> [ORDRE DE TRAVAIL]: D'après le passage à lire, quel prix l'ouvrage « Rose Bertin : Ministre des modes de Marie-Antoinette » a-t-il reçu en 2004 ?

6 Responses to “Rose Bertin, Marie Antoinette’s Milliner, Influences today’s Fashion”

  1. michelle cadiou 13 September 2021 at 00:04 #

    Pour en savoir plus sur Rose Bertin, lire les deux ouvrages que Michelle Sapori, sa biographe, lui a consacrés : Rose Bertin, couturière de Marie Antoinette, Paris, Perrin, 2010 (ISBN 9782262032487). Ouvrage paru dans la collection « Les métiers de Versailles » et coédité par l’établissement public du Château de Versailles, deuxième édition 2011, édition Le Grand Livre du Mois 2010, édition France Loisirs automne 2011, traduit et édité au Japon et en Russie.
    Et Rose Bertin : Ministre des modes de Marie-Antoinette, Paris, Institut français de la mode et Éditions du Regard (distribution Seuil), 2003, 318 pages (ISBN 2-914863-04-7), réalisé avec le concours de la Fondation Pierre Bergé-Yves Saint Laurent. Cet ouvrage a reçu en 2004 le prix Jean des Vignes Rouges par l’Académie des Sciences morales, des lettres et des arts de Versailles, accordé aux travaux ayant fait progresser l’histoire de Versailles.

  2. Julia 20 December 2022 at 07:34 #

    Grand-Duchess Maria-Fëdorovna of Russia was born in 1847, 34 years after Rose Bertin had died.

> [DONNÉES EXTRAITES]:

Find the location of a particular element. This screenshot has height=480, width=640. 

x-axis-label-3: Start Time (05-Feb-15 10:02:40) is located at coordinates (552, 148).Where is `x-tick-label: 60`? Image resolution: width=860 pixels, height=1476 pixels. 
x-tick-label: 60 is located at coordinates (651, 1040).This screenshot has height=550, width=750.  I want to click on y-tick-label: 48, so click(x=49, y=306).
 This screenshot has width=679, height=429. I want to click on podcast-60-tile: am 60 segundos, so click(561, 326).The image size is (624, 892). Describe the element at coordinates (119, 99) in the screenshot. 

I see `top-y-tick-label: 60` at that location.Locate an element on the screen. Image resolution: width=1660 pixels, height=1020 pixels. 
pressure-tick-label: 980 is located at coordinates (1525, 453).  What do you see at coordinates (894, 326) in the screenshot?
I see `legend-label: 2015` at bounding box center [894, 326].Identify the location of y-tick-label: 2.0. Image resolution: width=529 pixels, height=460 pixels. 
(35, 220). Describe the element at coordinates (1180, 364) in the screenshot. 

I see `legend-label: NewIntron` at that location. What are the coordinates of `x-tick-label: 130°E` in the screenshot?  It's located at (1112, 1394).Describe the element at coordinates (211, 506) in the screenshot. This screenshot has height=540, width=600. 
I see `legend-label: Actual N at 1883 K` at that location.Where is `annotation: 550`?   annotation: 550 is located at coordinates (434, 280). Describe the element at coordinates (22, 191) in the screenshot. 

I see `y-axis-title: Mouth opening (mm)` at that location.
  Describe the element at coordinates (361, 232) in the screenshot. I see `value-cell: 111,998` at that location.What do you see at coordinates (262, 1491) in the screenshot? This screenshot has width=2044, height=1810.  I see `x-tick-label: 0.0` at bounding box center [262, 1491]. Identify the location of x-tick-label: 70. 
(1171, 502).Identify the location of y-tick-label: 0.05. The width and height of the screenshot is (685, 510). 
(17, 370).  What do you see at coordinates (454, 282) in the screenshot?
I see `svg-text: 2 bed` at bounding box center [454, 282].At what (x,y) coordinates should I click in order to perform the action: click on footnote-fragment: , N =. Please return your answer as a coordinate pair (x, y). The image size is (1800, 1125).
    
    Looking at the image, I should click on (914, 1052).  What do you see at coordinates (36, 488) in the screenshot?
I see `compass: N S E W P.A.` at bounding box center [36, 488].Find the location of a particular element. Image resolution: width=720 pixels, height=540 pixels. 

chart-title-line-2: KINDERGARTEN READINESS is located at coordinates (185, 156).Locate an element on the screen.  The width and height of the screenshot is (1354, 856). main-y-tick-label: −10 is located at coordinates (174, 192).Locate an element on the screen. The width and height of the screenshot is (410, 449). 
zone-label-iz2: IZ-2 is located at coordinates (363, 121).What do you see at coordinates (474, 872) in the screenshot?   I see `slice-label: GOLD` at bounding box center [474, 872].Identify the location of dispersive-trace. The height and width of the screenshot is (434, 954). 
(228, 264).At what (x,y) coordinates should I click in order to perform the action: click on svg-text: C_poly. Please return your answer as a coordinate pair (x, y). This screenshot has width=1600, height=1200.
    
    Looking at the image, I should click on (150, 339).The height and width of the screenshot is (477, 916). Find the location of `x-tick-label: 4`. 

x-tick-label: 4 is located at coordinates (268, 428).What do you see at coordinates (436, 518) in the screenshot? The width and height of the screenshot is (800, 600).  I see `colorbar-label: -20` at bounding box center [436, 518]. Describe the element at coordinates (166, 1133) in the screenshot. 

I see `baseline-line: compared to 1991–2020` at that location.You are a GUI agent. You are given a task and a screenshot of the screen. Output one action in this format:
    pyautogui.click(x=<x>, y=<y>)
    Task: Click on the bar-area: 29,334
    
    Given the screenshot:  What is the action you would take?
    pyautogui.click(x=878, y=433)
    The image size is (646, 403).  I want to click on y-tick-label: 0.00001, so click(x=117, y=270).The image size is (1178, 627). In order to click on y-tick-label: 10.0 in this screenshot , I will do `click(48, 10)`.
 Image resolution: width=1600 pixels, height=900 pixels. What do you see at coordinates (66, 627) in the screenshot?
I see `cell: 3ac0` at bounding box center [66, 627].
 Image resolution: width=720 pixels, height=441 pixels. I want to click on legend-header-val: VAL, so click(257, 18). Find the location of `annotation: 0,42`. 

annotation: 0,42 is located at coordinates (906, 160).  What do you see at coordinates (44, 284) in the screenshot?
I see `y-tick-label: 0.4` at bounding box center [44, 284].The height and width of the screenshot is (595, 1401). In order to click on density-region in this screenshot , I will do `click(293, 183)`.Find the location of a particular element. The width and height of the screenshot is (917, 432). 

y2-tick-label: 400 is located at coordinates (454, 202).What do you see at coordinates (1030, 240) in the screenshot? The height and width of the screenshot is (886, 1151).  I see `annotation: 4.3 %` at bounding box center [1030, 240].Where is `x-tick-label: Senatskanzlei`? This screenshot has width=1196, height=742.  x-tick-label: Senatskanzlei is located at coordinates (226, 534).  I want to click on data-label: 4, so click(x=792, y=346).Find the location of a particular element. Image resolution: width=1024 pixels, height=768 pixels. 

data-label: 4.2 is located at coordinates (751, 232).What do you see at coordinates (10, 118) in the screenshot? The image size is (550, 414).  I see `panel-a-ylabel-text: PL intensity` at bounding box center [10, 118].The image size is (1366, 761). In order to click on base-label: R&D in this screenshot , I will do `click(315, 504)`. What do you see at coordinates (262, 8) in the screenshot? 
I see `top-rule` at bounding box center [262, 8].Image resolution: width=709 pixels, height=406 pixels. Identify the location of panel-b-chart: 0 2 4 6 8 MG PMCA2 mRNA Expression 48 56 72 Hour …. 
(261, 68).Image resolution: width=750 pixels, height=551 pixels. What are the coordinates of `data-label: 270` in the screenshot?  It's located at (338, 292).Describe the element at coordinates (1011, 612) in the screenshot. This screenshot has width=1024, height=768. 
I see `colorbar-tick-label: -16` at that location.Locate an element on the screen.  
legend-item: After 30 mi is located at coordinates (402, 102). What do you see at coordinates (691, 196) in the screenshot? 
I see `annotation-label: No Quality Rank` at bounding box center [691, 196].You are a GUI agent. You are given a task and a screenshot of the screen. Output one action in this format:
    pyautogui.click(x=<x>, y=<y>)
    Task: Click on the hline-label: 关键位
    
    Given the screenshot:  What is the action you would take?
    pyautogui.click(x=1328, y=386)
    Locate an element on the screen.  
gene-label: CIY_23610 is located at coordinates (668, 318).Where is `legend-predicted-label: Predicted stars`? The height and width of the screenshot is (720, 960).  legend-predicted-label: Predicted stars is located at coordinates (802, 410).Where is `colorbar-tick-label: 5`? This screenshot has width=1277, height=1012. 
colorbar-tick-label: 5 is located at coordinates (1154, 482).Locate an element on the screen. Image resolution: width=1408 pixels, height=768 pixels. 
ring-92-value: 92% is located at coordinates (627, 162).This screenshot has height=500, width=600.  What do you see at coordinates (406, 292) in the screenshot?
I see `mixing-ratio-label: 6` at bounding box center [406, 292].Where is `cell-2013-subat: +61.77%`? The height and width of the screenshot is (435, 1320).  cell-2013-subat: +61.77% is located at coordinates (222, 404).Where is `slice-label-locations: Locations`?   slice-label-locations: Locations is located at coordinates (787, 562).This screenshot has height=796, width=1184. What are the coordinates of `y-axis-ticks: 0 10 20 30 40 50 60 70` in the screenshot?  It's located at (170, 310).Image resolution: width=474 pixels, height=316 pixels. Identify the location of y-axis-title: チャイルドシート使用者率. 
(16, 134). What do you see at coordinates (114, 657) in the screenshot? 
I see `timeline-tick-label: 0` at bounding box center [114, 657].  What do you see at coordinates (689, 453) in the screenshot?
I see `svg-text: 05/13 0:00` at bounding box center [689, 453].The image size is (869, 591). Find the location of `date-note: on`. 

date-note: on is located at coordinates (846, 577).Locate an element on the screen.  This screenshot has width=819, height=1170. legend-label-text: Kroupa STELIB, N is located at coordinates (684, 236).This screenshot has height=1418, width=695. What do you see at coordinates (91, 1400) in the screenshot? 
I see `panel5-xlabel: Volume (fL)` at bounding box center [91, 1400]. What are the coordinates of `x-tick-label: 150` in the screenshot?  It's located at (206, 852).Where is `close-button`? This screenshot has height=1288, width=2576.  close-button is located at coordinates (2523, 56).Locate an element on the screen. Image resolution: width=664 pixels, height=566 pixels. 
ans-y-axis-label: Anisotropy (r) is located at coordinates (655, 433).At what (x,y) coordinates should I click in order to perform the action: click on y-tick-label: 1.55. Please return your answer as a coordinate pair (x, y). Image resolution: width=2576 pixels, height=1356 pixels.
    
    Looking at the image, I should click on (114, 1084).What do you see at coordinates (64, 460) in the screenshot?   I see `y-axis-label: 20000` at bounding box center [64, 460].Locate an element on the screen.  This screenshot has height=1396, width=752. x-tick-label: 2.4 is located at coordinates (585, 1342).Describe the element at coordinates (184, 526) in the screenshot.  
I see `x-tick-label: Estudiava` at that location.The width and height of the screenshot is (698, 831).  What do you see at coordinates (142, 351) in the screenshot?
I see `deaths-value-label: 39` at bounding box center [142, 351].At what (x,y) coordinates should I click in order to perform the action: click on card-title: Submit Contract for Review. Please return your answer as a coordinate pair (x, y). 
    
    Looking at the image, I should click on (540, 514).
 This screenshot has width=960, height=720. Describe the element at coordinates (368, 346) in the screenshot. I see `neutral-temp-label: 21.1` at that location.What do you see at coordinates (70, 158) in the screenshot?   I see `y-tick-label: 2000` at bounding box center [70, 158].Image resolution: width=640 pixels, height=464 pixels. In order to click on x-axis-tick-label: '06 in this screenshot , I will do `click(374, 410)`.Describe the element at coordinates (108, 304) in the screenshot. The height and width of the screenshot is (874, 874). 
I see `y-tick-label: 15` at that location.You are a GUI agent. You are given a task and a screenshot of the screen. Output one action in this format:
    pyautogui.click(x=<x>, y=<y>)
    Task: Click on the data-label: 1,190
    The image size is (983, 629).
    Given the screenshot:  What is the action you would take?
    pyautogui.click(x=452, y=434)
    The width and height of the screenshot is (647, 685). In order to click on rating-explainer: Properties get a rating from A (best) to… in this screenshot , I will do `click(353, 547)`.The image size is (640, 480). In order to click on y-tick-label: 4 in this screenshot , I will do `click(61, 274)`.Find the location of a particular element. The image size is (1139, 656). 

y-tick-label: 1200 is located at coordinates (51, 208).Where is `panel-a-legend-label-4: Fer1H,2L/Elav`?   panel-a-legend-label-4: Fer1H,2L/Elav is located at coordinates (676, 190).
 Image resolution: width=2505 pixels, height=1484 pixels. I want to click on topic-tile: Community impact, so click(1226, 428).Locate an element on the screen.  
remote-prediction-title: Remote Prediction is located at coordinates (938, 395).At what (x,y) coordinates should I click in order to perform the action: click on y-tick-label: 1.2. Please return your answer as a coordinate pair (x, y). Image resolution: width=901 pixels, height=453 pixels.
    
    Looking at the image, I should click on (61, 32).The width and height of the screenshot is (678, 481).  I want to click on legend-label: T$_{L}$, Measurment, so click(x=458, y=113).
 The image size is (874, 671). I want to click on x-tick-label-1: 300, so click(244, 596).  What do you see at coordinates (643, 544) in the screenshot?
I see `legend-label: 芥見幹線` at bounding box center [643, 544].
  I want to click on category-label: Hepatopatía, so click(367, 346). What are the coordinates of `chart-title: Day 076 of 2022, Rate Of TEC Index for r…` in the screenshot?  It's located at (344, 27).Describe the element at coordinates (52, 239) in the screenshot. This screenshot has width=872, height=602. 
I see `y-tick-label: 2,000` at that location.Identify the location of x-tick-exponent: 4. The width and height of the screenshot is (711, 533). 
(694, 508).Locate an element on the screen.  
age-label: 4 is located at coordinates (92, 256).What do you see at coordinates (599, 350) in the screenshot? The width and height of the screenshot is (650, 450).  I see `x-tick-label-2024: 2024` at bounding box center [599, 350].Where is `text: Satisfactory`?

> [RÉPONSE À LA CONSIGNE]: Le prix Jean des Vignes Rouges, décerné par l'Académie des Sciences morales, des lettres et des arts de Versailles.